Supplied data.
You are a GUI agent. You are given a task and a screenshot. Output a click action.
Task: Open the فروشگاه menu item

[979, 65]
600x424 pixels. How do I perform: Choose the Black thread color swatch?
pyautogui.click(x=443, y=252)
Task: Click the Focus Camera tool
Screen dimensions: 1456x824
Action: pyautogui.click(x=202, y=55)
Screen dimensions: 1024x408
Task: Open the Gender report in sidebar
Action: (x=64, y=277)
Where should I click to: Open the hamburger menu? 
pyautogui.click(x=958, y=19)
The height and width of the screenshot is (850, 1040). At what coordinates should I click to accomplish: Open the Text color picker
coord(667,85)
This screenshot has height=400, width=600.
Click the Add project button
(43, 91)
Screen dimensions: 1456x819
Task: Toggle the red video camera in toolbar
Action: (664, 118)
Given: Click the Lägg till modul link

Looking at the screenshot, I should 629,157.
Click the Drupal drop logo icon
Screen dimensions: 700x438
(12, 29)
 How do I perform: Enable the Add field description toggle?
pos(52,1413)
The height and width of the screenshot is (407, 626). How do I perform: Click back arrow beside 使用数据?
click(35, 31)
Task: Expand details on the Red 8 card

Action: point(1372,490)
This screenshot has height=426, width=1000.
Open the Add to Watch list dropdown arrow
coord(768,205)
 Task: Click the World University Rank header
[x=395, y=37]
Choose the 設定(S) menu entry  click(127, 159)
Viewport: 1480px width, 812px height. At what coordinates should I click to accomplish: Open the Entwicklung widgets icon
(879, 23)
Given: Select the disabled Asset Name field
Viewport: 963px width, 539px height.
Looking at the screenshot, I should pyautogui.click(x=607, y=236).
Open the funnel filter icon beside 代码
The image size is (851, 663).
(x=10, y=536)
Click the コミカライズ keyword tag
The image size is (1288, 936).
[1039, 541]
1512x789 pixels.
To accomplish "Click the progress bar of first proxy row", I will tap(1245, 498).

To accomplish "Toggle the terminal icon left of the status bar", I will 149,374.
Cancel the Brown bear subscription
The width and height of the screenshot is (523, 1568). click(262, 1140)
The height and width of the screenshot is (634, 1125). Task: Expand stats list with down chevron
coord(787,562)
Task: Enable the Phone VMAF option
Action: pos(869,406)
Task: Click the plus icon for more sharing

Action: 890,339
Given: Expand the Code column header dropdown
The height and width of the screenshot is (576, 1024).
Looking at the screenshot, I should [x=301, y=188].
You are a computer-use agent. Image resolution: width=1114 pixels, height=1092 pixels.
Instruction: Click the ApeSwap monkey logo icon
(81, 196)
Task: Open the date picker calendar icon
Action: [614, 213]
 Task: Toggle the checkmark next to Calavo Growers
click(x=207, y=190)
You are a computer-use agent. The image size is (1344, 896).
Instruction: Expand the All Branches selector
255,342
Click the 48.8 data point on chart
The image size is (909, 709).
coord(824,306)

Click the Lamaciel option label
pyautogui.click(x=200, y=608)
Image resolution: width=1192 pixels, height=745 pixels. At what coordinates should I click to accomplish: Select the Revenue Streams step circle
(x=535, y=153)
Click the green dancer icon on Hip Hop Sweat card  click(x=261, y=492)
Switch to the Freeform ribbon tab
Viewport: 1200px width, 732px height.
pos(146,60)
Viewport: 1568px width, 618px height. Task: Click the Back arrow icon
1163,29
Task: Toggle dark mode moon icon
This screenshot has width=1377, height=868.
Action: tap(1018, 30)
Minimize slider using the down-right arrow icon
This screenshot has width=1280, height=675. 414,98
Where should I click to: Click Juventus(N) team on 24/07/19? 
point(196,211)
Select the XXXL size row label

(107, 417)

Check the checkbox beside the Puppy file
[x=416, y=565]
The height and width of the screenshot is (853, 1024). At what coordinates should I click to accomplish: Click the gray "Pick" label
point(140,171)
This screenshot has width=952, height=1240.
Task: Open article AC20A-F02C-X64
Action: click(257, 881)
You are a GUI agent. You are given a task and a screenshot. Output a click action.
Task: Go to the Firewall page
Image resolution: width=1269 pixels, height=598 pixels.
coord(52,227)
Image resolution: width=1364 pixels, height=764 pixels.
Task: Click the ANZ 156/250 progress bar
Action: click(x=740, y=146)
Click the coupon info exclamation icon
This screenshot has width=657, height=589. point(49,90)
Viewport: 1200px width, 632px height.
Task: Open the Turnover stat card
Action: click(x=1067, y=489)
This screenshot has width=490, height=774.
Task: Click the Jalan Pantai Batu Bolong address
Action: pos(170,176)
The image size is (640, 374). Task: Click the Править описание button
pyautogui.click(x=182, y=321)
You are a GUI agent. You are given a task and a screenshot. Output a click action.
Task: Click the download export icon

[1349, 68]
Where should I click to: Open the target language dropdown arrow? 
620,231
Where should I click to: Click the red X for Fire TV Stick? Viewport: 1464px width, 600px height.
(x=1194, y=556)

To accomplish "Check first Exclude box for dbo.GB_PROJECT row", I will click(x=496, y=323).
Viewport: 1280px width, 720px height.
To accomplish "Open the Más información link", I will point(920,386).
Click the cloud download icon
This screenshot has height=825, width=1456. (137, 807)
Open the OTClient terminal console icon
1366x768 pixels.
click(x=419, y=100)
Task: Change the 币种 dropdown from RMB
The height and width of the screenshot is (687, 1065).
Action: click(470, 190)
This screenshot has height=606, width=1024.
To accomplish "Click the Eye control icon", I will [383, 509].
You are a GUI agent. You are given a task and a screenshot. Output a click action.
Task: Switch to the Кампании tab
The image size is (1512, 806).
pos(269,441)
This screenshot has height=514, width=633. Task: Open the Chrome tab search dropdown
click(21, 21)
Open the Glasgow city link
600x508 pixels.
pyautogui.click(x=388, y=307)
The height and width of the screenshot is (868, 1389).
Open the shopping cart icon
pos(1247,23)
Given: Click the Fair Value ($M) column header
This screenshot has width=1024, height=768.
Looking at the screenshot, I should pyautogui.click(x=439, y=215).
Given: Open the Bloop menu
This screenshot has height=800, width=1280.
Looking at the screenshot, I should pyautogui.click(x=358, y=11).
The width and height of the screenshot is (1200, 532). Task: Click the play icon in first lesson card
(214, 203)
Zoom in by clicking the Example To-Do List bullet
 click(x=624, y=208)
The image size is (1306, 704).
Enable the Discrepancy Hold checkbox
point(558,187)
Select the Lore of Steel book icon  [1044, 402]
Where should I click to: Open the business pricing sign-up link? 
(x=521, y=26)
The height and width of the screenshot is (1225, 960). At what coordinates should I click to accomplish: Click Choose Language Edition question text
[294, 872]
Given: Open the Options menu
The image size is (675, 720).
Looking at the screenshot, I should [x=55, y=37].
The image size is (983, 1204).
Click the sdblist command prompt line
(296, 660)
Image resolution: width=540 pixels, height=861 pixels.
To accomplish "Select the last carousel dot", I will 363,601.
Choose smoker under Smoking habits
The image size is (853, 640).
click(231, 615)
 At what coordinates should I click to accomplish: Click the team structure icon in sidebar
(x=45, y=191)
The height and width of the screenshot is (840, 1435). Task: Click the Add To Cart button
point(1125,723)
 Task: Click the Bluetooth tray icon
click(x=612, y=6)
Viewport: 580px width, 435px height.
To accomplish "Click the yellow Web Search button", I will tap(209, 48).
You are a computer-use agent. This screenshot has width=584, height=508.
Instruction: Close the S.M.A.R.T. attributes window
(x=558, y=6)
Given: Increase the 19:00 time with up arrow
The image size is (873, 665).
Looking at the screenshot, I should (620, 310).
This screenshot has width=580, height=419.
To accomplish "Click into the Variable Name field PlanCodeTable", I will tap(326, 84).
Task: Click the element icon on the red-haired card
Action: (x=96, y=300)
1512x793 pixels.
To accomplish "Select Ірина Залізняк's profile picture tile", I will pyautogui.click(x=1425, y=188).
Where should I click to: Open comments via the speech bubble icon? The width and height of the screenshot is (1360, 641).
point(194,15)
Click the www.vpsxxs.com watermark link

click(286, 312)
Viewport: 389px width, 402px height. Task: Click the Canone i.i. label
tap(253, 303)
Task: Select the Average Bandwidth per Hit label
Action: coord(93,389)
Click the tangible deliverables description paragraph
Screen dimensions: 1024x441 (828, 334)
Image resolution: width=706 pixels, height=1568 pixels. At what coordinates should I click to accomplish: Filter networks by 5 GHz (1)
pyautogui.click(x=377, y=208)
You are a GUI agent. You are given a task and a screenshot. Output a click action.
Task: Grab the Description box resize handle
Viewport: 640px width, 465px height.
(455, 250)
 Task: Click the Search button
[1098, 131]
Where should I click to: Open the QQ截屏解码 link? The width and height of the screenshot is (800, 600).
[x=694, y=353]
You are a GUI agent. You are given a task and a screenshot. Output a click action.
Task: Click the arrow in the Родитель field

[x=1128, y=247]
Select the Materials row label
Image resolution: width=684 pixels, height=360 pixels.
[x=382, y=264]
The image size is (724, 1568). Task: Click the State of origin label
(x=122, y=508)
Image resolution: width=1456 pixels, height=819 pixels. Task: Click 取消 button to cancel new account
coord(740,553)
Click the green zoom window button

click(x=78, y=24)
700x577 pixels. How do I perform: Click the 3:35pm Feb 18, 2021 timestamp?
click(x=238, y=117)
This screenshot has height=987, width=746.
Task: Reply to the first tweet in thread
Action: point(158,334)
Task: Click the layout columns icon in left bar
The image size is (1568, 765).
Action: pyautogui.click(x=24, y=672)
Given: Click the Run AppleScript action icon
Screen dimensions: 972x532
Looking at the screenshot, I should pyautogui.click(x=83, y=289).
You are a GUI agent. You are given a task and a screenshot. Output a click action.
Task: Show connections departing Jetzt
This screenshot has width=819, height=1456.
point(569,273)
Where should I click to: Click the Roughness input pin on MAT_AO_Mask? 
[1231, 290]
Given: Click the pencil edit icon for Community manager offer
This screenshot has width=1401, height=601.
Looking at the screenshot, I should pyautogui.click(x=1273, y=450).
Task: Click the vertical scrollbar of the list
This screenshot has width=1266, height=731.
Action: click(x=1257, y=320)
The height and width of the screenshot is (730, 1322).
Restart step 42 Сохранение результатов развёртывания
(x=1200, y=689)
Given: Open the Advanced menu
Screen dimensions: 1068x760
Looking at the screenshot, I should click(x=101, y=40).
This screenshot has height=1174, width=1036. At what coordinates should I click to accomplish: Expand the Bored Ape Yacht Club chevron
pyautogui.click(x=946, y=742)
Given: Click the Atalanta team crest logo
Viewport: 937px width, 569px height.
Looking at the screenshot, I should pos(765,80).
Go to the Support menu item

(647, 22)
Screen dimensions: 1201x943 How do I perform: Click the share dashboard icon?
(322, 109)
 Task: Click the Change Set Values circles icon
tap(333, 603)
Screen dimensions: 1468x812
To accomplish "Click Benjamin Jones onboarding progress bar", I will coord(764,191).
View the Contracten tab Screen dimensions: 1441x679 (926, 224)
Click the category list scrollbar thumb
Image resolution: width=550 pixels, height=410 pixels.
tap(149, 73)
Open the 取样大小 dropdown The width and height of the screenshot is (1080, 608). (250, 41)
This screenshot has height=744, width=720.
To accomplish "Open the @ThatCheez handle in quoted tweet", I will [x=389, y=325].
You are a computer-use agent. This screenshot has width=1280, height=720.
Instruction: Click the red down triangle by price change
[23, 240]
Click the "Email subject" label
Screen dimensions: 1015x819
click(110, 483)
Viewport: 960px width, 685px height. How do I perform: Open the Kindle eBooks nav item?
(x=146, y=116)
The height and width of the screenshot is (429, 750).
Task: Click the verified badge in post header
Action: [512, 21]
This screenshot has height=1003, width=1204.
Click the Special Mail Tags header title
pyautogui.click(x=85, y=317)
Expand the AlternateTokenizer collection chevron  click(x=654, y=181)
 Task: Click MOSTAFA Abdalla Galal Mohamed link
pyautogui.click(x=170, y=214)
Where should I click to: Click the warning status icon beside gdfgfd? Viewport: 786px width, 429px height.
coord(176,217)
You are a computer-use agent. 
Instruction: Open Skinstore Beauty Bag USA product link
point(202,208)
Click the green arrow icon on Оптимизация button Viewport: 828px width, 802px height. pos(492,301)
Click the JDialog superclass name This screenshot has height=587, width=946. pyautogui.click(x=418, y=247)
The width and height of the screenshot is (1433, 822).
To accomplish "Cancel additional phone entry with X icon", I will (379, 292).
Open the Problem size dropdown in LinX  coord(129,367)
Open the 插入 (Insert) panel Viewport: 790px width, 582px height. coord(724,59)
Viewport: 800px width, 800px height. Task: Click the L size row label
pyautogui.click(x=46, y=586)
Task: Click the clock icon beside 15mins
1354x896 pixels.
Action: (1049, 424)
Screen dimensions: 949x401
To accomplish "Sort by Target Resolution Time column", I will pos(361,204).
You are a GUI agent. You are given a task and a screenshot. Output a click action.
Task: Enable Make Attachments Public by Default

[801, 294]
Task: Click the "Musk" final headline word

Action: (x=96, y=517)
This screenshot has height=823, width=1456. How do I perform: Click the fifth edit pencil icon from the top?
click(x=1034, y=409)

Exercise objective.
Find the lines in the data that include "left", then copy each of them.

Solved exercise.
To accomplish "Toggle the terminal icon left of the status bar", I will 149,374.
Task: Click the layout columns icon in left bar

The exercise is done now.